Assertions and Tests
Part 9 of Bill Venners’ interview with Dave and Andy talks about how to effectively use assertions in your code. The discussion reminded me of some thoughts that were bouncing around my head a few weeks ago about the relationship between assertions and tests.
(None of this is new or original; in fact, I’m sure I’ve read all of these thoughts somewhere before. But I think they’re worth repeating.)
In late March I was finally able to sit in on Mike Clark’s talk on test-driven development. It was a great talk, but there was one question from the audience that really bothered me, because I knew there was a flawed assumption in the question, and I felt that the answer should be obvious, but neither Mike nor I could see it at that moment.

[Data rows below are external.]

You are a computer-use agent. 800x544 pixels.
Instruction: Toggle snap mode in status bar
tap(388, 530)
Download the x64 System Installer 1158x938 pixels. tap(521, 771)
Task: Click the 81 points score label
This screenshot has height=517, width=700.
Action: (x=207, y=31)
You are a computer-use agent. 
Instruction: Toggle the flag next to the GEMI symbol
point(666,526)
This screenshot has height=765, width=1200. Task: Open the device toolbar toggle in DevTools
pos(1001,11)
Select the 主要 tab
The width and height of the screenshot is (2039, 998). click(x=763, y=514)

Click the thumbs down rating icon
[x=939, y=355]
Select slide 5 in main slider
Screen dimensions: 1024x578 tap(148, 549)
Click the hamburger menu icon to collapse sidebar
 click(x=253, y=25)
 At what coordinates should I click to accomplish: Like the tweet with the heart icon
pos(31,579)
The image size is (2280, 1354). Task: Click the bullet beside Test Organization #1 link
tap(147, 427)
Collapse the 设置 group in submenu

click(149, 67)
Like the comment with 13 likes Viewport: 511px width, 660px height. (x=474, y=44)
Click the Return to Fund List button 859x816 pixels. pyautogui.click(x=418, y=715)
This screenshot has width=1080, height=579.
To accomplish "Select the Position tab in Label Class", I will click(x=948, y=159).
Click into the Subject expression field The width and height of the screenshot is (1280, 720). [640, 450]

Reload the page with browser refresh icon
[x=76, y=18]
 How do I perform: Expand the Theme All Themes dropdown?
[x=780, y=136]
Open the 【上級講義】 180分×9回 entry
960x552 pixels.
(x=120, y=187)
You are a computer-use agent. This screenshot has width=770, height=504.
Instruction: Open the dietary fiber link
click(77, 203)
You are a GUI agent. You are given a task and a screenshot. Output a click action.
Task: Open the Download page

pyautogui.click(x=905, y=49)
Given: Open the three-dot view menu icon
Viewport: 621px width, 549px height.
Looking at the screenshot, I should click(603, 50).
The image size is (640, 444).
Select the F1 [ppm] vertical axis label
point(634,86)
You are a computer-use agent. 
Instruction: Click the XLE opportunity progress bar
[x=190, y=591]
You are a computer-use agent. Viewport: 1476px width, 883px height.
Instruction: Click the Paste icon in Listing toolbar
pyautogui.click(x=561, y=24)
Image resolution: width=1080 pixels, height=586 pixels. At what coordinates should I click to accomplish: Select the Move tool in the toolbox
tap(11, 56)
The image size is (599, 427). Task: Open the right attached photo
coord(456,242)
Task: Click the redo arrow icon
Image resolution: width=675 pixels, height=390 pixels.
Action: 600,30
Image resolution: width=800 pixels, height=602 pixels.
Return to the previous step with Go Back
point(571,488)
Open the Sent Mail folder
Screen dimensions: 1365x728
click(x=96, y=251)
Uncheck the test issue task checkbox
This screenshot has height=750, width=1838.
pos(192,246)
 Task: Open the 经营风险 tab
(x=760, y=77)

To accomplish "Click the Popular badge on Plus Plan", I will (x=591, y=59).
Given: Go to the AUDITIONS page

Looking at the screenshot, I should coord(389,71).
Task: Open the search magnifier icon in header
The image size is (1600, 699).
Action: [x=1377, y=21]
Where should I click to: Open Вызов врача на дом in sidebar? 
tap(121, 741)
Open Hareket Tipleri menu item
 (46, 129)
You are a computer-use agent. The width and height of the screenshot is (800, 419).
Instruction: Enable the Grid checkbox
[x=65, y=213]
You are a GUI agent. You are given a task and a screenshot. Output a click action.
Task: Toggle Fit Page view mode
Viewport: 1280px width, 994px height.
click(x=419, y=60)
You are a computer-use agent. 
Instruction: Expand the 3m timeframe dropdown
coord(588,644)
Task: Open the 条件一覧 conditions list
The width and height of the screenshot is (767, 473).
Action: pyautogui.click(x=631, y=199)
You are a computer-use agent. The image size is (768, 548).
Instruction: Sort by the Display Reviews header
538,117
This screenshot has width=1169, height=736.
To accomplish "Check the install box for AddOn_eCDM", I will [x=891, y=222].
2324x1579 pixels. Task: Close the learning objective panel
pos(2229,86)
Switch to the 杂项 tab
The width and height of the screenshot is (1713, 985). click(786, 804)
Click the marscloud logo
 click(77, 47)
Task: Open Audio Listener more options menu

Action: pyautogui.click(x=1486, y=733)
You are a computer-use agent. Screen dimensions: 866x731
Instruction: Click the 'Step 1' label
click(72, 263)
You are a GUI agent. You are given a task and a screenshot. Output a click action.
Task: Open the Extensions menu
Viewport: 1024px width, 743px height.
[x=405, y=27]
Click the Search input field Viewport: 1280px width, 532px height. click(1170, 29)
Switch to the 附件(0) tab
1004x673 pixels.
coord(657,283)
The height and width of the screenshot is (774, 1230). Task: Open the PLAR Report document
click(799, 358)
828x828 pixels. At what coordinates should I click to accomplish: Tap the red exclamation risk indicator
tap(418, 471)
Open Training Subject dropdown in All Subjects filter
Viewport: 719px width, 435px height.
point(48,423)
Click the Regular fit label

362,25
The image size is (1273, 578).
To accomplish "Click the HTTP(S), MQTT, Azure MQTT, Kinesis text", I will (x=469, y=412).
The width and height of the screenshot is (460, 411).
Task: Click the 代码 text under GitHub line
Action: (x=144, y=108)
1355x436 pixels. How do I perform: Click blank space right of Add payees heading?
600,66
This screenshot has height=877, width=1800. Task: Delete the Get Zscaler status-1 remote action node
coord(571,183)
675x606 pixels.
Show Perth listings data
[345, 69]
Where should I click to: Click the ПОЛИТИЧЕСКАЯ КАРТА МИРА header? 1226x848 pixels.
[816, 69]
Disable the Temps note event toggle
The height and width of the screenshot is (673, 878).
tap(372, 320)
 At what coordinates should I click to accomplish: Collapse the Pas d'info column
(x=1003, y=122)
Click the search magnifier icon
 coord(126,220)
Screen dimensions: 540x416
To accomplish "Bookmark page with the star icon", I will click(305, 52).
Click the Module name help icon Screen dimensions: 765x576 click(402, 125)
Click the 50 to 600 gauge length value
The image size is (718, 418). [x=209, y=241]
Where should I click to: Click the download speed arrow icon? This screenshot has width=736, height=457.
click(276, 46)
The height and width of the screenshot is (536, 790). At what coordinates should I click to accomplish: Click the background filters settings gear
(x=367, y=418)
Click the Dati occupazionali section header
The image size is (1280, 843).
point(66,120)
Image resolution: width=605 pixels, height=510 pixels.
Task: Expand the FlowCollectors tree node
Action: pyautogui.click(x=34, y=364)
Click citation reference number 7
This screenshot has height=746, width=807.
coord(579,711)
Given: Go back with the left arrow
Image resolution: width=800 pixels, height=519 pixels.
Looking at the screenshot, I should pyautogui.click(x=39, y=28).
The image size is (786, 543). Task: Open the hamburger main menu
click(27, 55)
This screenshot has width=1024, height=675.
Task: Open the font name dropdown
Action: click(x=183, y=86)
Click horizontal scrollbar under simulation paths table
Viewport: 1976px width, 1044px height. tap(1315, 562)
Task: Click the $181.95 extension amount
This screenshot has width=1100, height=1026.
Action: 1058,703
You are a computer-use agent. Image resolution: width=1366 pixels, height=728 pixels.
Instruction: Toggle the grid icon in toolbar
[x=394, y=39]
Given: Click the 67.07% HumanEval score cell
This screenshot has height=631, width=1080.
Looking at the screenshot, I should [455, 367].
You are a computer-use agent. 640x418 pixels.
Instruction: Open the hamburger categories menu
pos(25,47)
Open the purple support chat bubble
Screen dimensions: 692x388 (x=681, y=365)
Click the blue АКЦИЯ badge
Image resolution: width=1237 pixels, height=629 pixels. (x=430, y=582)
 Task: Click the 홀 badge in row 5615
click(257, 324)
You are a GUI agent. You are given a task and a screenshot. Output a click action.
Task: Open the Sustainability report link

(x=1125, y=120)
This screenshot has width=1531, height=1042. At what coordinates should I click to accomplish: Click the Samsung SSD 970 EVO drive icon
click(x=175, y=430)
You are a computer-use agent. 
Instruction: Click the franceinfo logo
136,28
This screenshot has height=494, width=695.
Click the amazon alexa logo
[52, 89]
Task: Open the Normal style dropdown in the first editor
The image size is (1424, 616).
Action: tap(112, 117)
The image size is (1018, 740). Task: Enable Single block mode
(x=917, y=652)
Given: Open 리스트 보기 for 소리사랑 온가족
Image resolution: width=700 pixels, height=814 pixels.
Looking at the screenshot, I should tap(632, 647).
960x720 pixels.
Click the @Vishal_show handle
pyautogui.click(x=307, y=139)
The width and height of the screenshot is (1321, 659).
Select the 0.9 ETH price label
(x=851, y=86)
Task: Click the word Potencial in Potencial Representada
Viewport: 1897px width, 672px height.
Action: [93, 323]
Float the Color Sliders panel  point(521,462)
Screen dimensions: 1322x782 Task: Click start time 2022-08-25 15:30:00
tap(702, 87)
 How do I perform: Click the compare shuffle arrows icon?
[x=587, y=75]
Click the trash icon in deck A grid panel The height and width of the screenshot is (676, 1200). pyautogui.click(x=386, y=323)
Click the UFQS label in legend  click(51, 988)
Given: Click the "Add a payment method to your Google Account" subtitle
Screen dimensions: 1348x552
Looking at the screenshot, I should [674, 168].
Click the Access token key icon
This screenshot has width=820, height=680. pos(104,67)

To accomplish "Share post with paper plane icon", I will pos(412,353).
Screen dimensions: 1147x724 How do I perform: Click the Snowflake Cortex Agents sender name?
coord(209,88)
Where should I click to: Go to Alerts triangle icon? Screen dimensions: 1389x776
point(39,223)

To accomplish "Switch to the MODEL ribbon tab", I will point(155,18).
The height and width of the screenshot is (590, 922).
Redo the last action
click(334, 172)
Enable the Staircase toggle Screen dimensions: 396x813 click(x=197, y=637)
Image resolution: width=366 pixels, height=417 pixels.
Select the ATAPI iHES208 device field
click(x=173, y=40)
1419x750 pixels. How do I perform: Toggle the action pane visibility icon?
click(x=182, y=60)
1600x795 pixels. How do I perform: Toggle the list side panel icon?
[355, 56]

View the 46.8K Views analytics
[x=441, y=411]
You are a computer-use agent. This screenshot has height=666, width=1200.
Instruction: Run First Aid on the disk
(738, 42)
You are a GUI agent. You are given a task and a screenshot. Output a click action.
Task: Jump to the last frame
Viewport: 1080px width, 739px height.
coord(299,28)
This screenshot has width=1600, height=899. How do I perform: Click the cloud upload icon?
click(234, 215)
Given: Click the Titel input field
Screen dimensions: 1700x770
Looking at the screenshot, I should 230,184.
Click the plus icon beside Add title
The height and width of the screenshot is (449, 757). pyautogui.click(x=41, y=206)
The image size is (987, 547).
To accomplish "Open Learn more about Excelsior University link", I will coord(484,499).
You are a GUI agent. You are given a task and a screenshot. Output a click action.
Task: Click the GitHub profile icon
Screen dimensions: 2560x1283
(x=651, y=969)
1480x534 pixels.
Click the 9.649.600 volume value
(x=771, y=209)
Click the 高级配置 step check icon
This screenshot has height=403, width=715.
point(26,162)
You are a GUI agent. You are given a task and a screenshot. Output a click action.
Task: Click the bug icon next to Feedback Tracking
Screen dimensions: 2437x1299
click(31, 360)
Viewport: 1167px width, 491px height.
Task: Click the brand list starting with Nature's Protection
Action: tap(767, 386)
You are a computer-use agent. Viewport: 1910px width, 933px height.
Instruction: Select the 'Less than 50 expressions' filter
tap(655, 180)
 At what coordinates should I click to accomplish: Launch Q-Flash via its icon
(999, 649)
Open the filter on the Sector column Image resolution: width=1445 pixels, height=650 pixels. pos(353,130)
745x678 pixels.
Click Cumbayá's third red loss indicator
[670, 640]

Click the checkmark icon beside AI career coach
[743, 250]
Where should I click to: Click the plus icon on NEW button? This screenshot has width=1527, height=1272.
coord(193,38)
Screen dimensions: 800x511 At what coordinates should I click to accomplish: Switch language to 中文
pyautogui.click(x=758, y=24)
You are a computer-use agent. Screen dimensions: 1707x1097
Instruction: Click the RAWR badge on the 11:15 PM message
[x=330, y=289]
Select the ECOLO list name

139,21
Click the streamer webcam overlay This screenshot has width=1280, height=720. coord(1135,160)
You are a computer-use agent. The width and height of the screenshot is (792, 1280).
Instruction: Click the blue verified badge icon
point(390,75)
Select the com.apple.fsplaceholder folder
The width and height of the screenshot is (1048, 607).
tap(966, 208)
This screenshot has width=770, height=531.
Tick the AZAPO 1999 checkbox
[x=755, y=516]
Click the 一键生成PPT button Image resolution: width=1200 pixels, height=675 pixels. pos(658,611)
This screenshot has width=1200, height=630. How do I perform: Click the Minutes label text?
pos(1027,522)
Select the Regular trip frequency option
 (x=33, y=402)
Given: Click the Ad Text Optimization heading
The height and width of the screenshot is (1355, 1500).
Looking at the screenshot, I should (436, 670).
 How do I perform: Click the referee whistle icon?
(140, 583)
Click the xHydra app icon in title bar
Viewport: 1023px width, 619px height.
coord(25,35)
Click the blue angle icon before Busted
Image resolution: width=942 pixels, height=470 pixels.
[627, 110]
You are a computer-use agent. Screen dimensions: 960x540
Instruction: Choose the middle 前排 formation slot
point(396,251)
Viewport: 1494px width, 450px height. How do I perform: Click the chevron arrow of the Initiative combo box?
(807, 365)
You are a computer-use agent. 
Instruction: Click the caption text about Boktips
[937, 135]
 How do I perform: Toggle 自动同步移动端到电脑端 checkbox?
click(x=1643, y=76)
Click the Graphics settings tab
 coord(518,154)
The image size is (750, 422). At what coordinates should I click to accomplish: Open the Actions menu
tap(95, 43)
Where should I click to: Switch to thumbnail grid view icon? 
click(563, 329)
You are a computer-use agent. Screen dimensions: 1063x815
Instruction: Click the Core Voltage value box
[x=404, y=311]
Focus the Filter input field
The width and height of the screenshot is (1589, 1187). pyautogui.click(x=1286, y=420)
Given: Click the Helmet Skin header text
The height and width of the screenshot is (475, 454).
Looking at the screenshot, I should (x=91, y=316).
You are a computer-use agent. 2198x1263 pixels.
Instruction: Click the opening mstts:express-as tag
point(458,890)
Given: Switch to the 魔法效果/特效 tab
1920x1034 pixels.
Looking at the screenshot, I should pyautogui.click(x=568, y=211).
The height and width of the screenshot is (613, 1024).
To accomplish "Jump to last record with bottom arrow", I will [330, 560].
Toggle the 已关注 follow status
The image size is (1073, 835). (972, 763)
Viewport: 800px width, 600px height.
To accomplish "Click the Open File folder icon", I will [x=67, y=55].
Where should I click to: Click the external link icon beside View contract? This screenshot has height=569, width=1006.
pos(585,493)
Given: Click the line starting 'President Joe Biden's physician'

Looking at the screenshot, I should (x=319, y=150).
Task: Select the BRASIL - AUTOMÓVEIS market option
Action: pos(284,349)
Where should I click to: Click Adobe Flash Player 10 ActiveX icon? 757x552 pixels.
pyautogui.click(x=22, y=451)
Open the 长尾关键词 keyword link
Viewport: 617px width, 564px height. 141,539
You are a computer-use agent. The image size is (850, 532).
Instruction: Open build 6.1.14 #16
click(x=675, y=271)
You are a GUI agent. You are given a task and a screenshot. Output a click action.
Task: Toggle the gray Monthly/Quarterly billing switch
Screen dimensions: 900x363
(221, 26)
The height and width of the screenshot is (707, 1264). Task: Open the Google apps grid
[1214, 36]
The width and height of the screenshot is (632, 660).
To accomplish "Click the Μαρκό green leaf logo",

The question was from a lady who apparently had a background in the Eiffel language. She talked about Eiffel’s design-by-contract constructs: assertions for preconditions, postconditions, and class invariants. And then: “Isn’t that a better approach, so that you would have the tests actually in the code?”
It’s an excellent question. And the answer (which became crystal clear to me 10 minutes after the talk was over) is simple: assertions are not tests.
So what are tests?
Tests involve two parts: behavior checks, and input data. Assertions can partially do the behavior checking, but they don’t supply the input data. And there are very good reasons for having both parts in one place.
From a unit-testing point of view, the assertions that matter most are the postconditions. They have the primary job of verifying that the methods they are attached to did the right thing. (Preconditions can be used for correctly handling invalid input, but there are some good reasons not to use them for that).
Postconditions must be generalized: they must work for all possible inputs. In other words, the postcondition is a different (ideally more declarative) way of expressing the result of the same computation performed by the body of the method. Therefore, for a method that does fairly complicated things with its input, the postconditions must either:
- depend on the same helper methods as the body of the method;
- be just as complicated (and likely to contain bugs) as the body of the method; or
- be just a sanity check rather than a full validation.
And in fact, the last is most common. Consider a method,
md5(String text), that calculates an MD5 secure checksum on its input. That’s a complicated mathematical operation. So consider how you’d write the postcondition. Option 1 might be practical, but isn’t much help from a unit-testing perspective. Option 2 is not really practical. More than likely, you’ll fall back to option 3, just checking that the result is 16 bytes long (because all MD5 checksums are 128 bits long) or something similar.
Unit tests, on the other hand, just have to check particular inputs and outputs for something like this. So you can supply canned input and test the results against precalculated checksums. You might calculate checksums for the test data using different tools, so that your test is more for interoperability than correctness (you’re trusting those other implementations to be correct). It might be practical to hand-calculate an MD5 checksum for a small input to round out the test.
So what are assertions?
So what are assertions, then? What are they good for?
Assertions serve three primary purposes:
- They serve as extremely basic tests, catching basic error conditions during development.
- They are internal documentation, helping readers to see what the developer understood about the code as it was being written.
- They are a fail-fast mechanism, ensuring that errors are reported close to where they occur.
Those things can still be very valuable, but in my opinion the least valuable role of assertions is the testing role. Assertions cannot and should not be viewed as comprehensive tests.